Biventricular Long Axis Function After Repair of Tetralogy of Fallot

Right ventricular restrictive physiology is common after repair of tetralogy of Fallot and relates to exercise performance and symptomatic arrhythmias. In this study, we examined biventricular long axis function in an attempt to clarify further the mechanical substrate of this phenomenon. We studied prospectively 95 patients with tetralogy of Fallot (age range 1–44.3 years) at a median of 4.3 years after repair with Doppler and M-mode echocardiography. Pulmonary arterial, tricuspid, and mitral Doppler spectrals and 2-D guided M-mode recordings of ventricular minor and long axes were obtained with simultaneous phonocardiogram and respirometer recordings. Right ventricular restriction was defined by the presence of antegrade pulmonary arterial flow during atrial systole throughout the respiratory cycle. Restrictive right ventricular physiology was demonstrated in 36 (39%) [group 1] of the 92 patients in whom the data were analyzed.
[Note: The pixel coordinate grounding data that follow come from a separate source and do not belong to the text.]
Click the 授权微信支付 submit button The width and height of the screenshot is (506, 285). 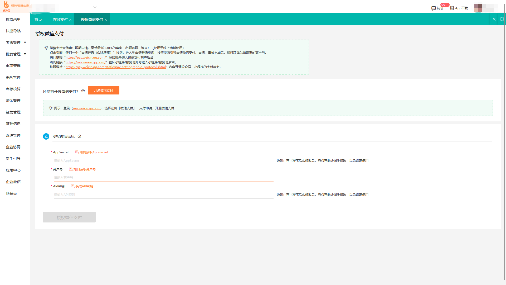coord(69,217)
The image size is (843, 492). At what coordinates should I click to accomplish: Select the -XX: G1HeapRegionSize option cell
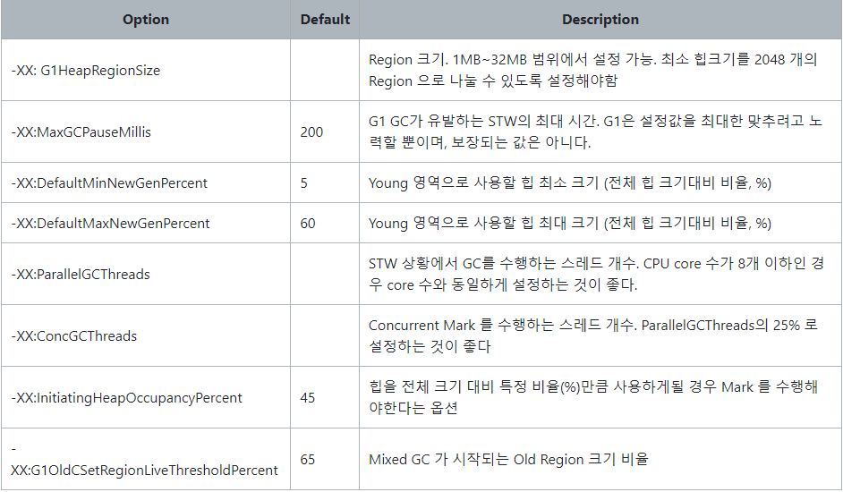coord(146,70)
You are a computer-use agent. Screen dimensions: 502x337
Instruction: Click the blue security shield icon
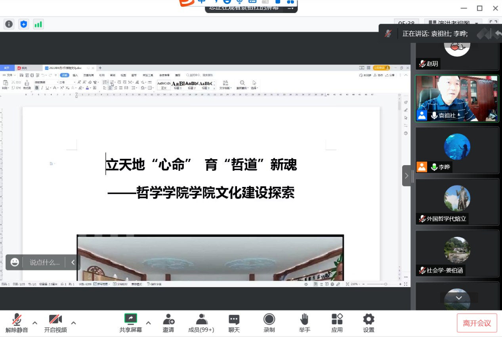pos(23,24)
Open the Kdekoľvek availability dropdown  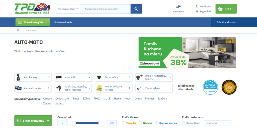[x=218, y=123]
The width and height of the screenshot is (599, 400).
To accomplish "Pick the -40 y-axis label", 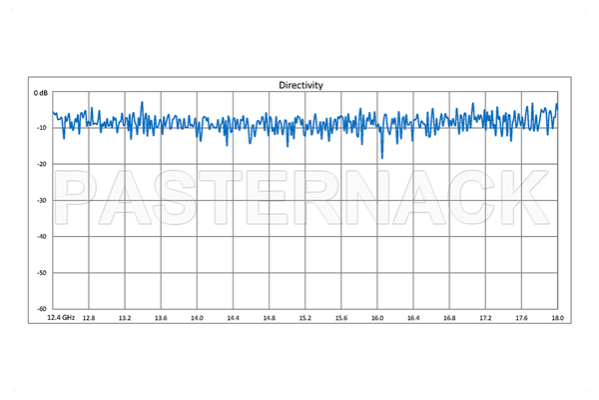I will (x=43, y=237).
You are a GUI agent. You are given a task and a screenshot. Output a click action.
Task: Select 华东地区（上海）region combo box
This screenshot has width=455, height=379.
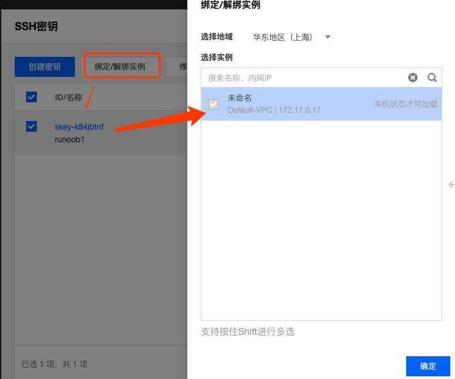(292, 37)
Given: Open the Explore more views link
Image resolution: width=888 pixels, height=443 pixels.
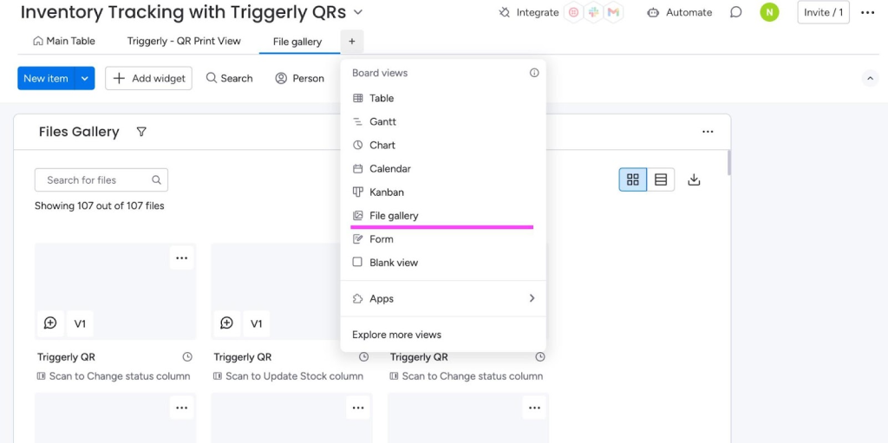Looking at the screenshot, I should tap(396, 335).
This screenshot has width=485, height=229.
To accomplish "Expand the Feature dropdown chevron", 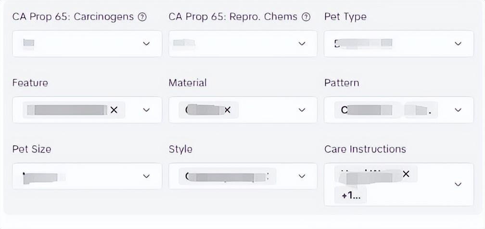I will pyautogui.click(x=146, y=110).
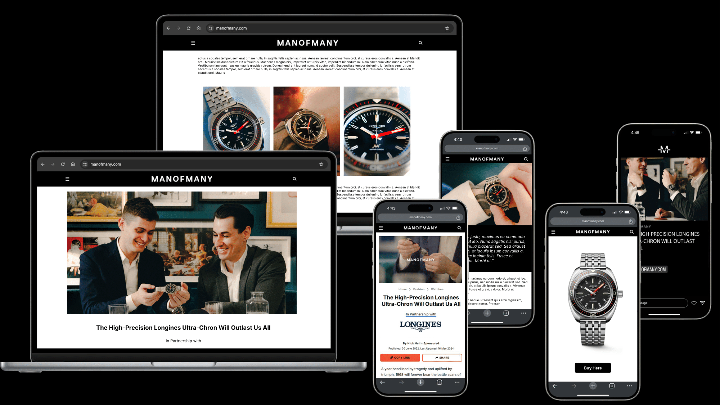The height and width of the screenshot is (405, 720).
Task: Click COPY LINK button on center mobile
Action: click(x=400, y=357)
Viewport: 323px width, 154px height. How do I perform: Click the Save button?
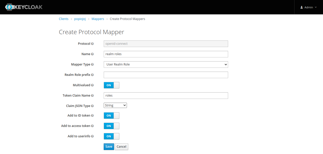click(109, 146)
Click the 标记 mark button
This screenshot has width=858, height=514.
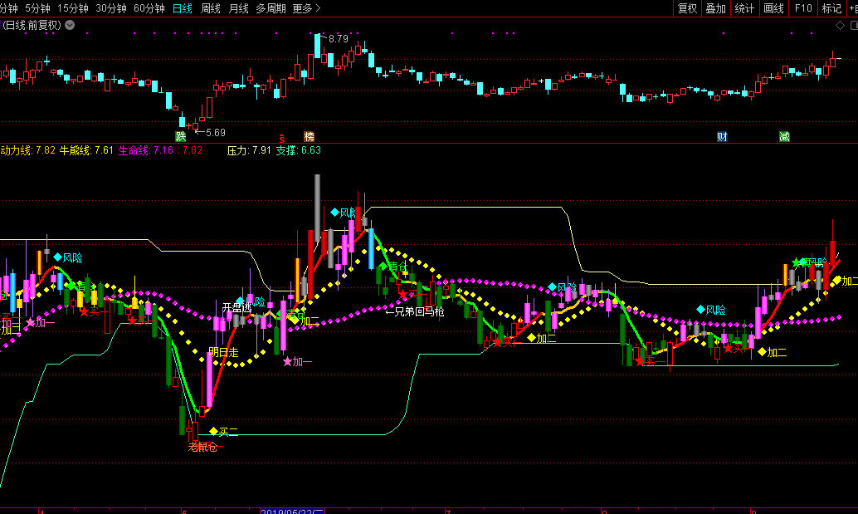tap(831, 8)
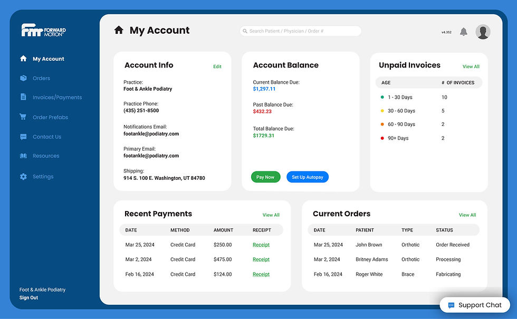The height and width of the screenshot is (319, 517).
Task: Select the Invoices/Payments sidebar icon
Action: click(x=24, y=97)
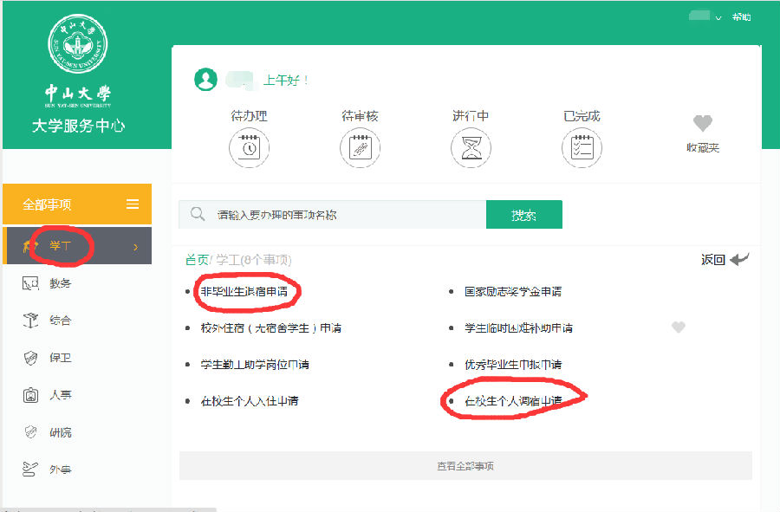Click the 查看全部事项 bar

tap(465, 466)
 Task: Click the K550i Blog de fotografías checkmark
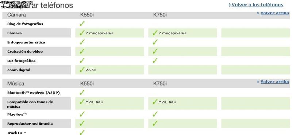[x=82, y=24]
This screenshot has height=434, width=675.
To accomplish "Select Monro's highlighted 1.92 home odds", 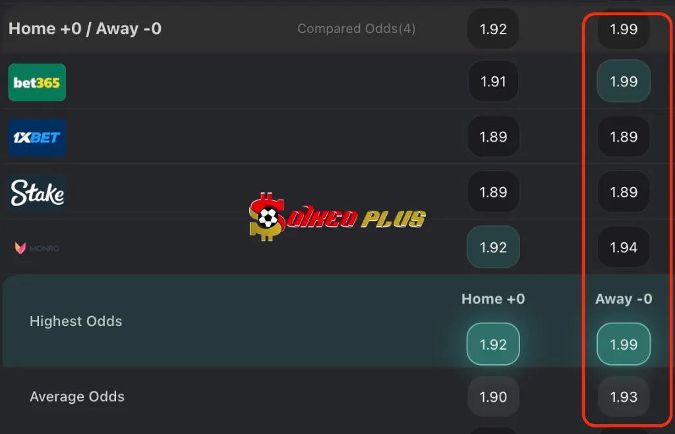I will [x=493, y=247].
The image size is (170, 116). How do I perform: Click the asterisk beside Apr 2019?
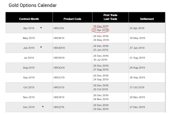click(41, 28)
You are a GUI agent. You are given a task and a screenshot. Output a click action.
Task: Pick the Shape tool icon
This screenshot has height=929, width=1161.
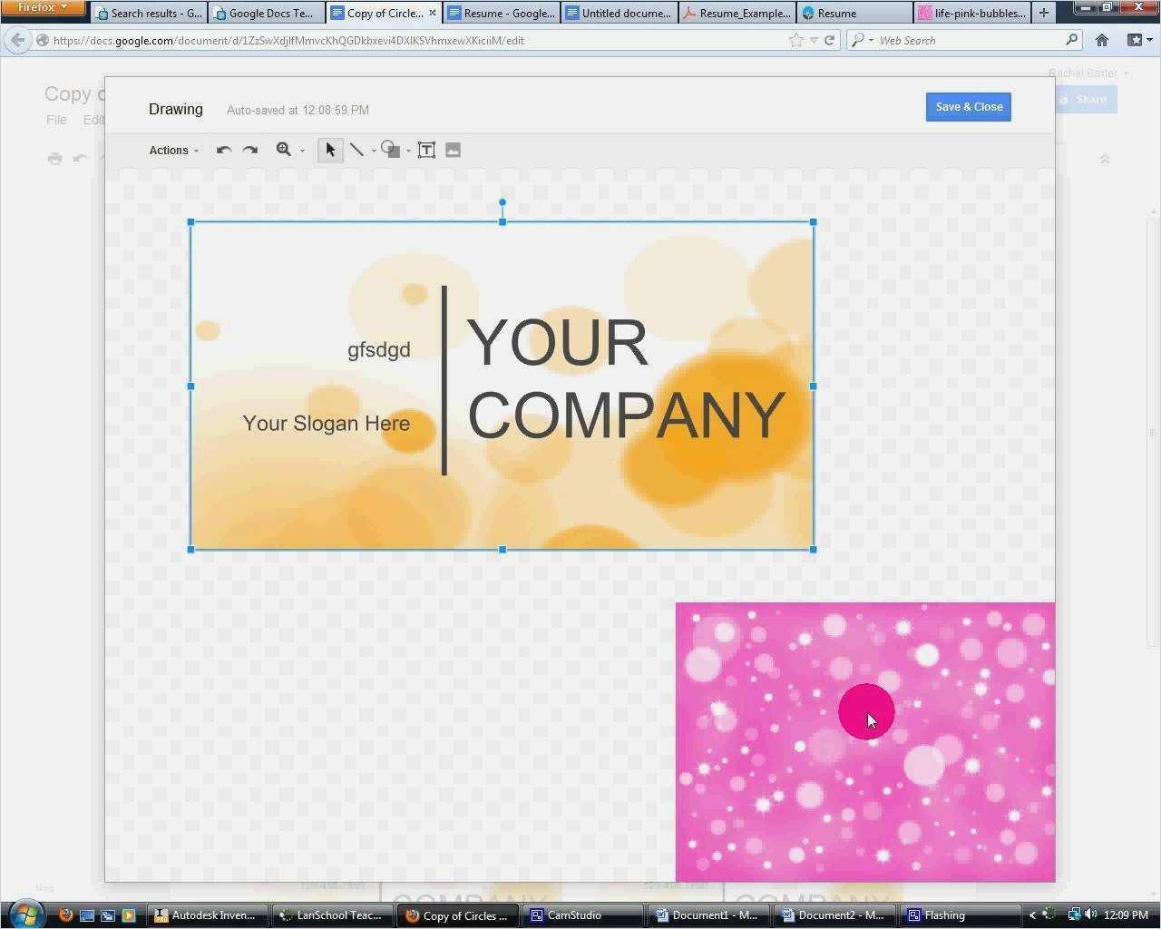point(390,150)
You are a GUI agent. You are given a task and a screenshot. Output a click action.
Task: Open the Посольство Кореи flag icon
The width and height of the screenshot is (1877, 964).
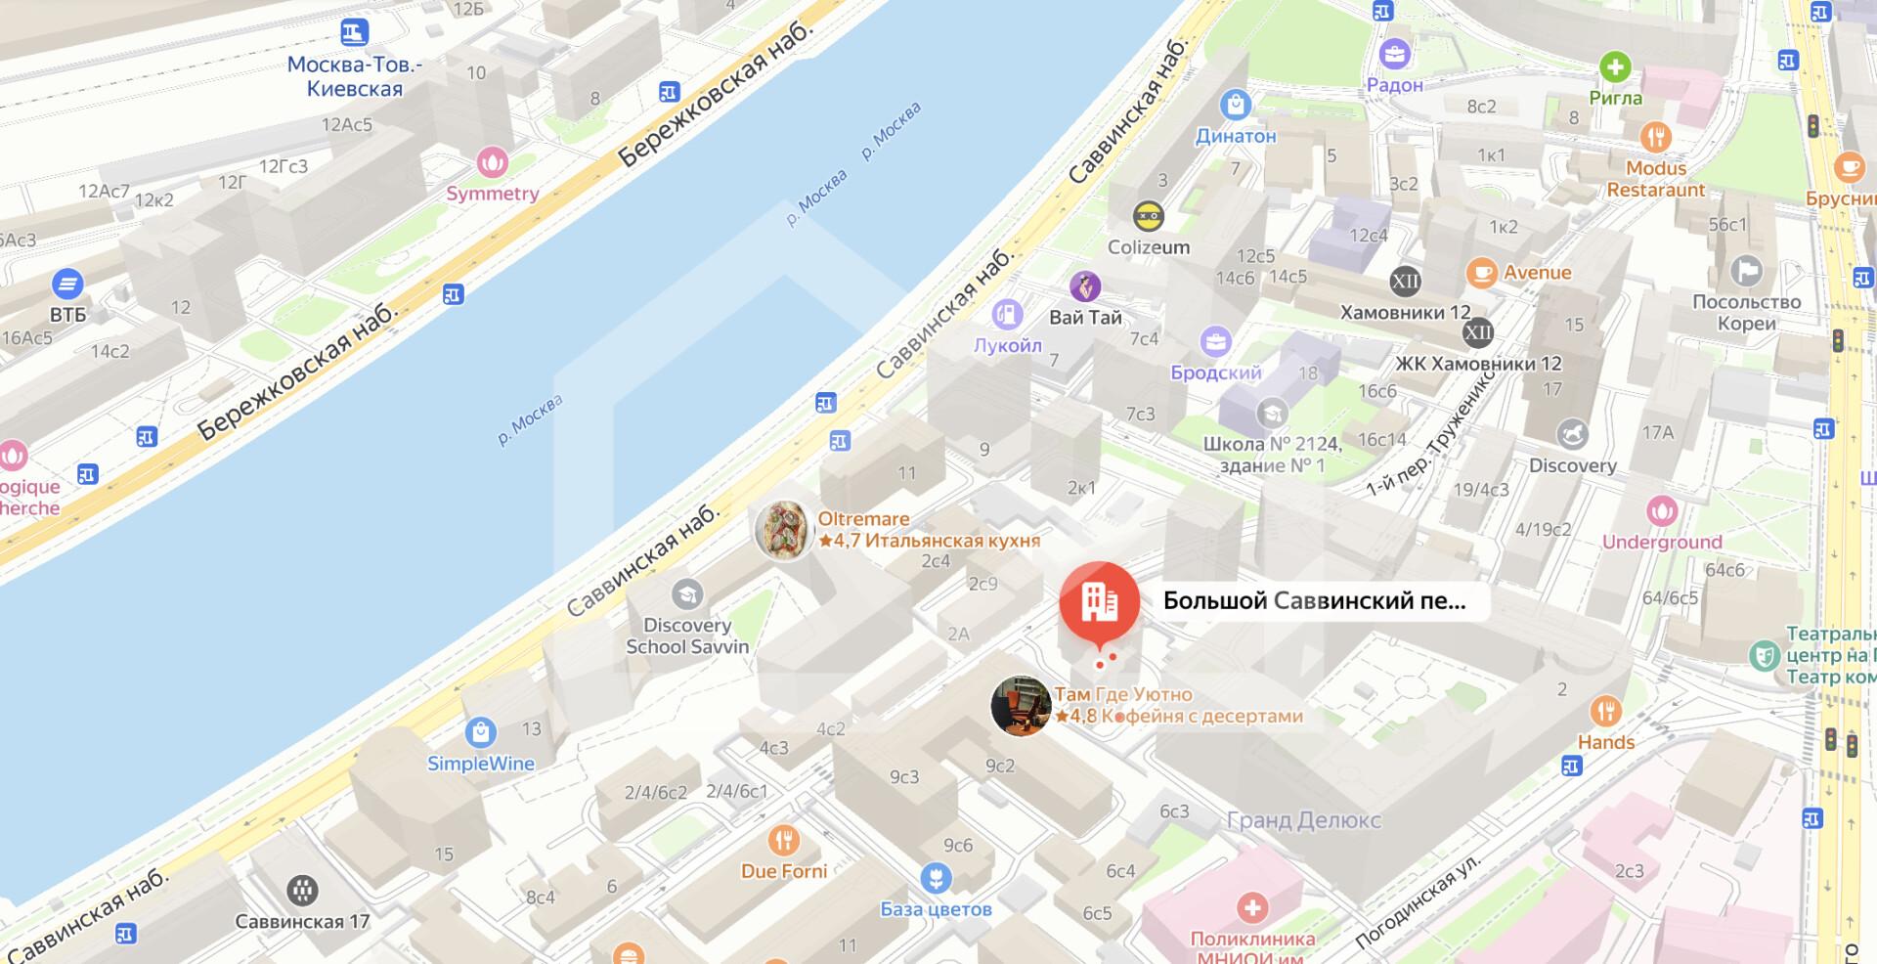pos(1746,271)
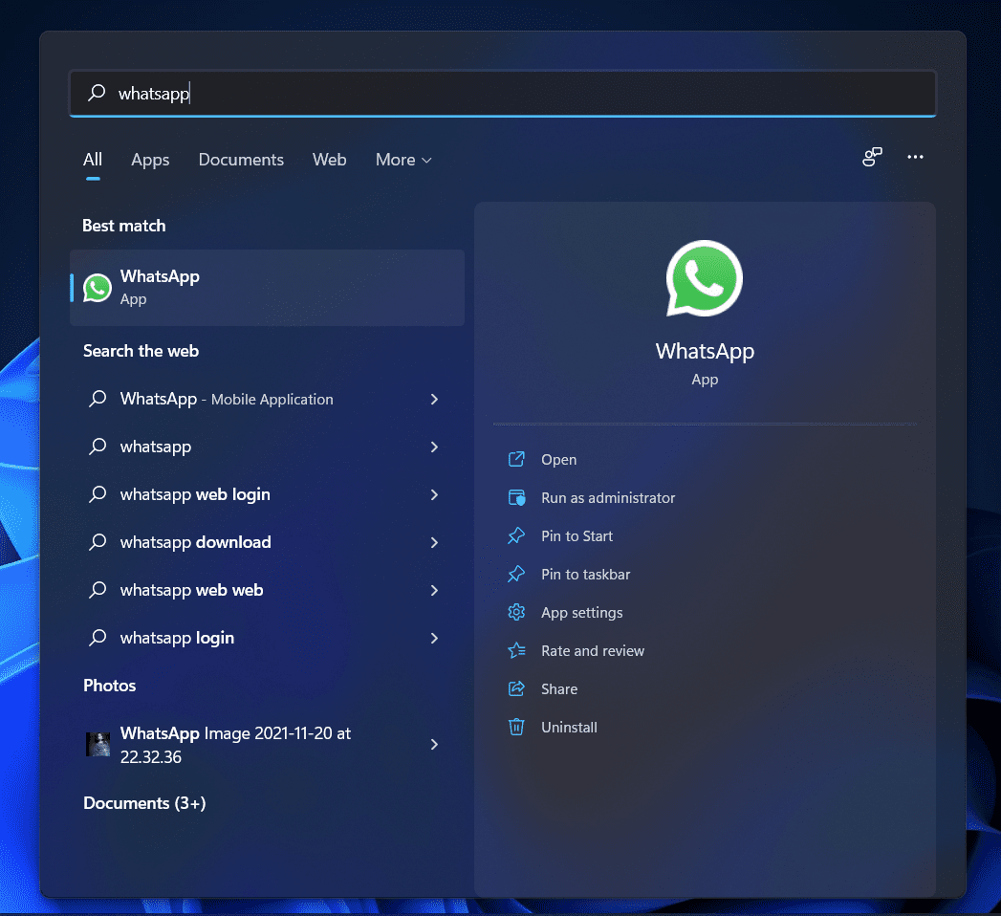Pin WhatsApp to Start
This screenshot has height=916, width=1001.
click(577, 535)
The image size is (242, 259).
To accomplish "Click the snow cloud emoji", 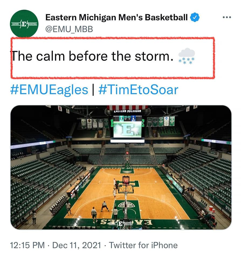I will click(x=186, y=56).
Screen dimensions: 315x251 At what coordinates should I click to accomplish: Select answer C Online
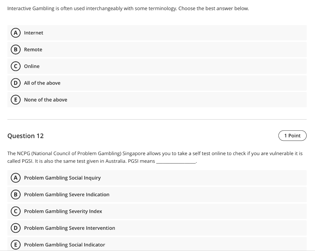click(32, 66)
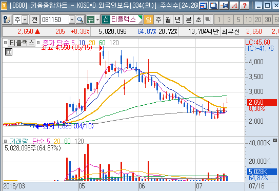Expand the 주 dropdown arrow
The width and height of the screenshot is (279, 191).
[25, 20]
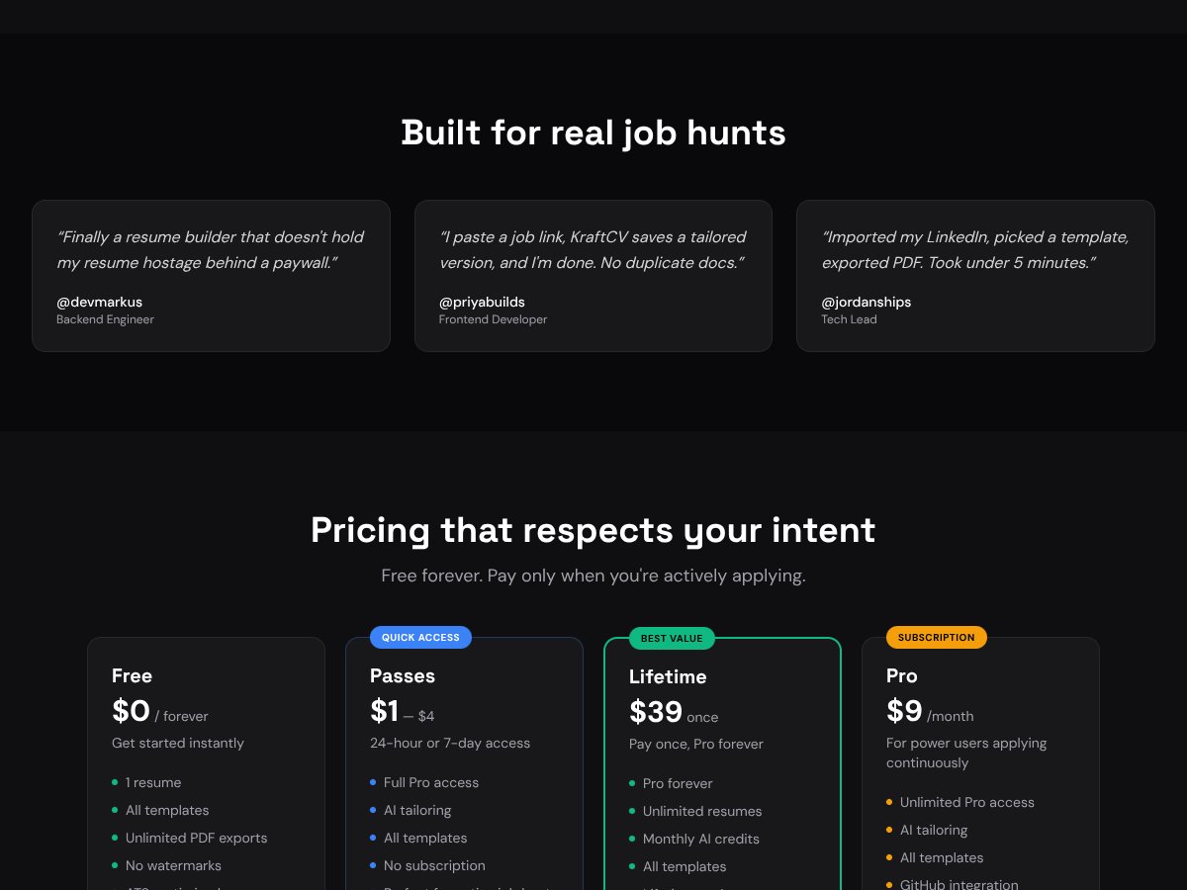Select the Lifetime plan heading
1187x890 pixels.
click(x=668, y=677)
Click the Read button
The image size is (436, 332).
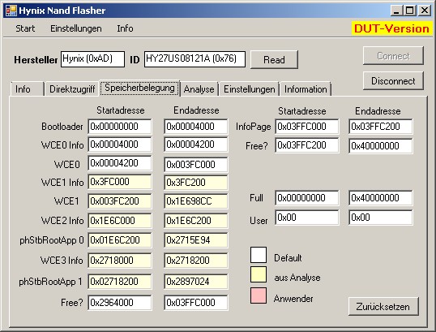[x=274, y=59]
Left ventricular function (FS, isovolumic relaxation time and transmitral E wave deceleration time) was not different in the two groups (p < 0.1, p < 0.6, and p < 0.8, respectively). The presence of antegrade diastolic flow shortened the pulmonary regurgitation in the restrictive group (PR duration/√RR 10.7 ± 2.1 vs 12.1 ± 2.1, p < 0.01). There was delayed onset of shortening (97.4 ± 24 vs 88.8 ± 24 ms, p= 0.01), and the amplitude of right atrioventricular ring excursion, corrected for body surface area, was significantly lower during atrial systole in the restrictive group (0.43 ± 0.15 vs 0.54 ± 0.2 cm/m², p < 0.01). There was also a tendency toward a smaller ratio of right to left total atrioventricular ring excursion in the same group (1.14 ± 0.19 vs 1.22 ± 0.23, p= 0.1). Impaired long axis function in patients with restrictive right ventricular physiology following repair of tetralogy of Fallot is associated with abnormal diastolic filling and may contribute to the long-term cardioprotective effect of restrictive physiology by limiting the degree of right ventricular dilatation.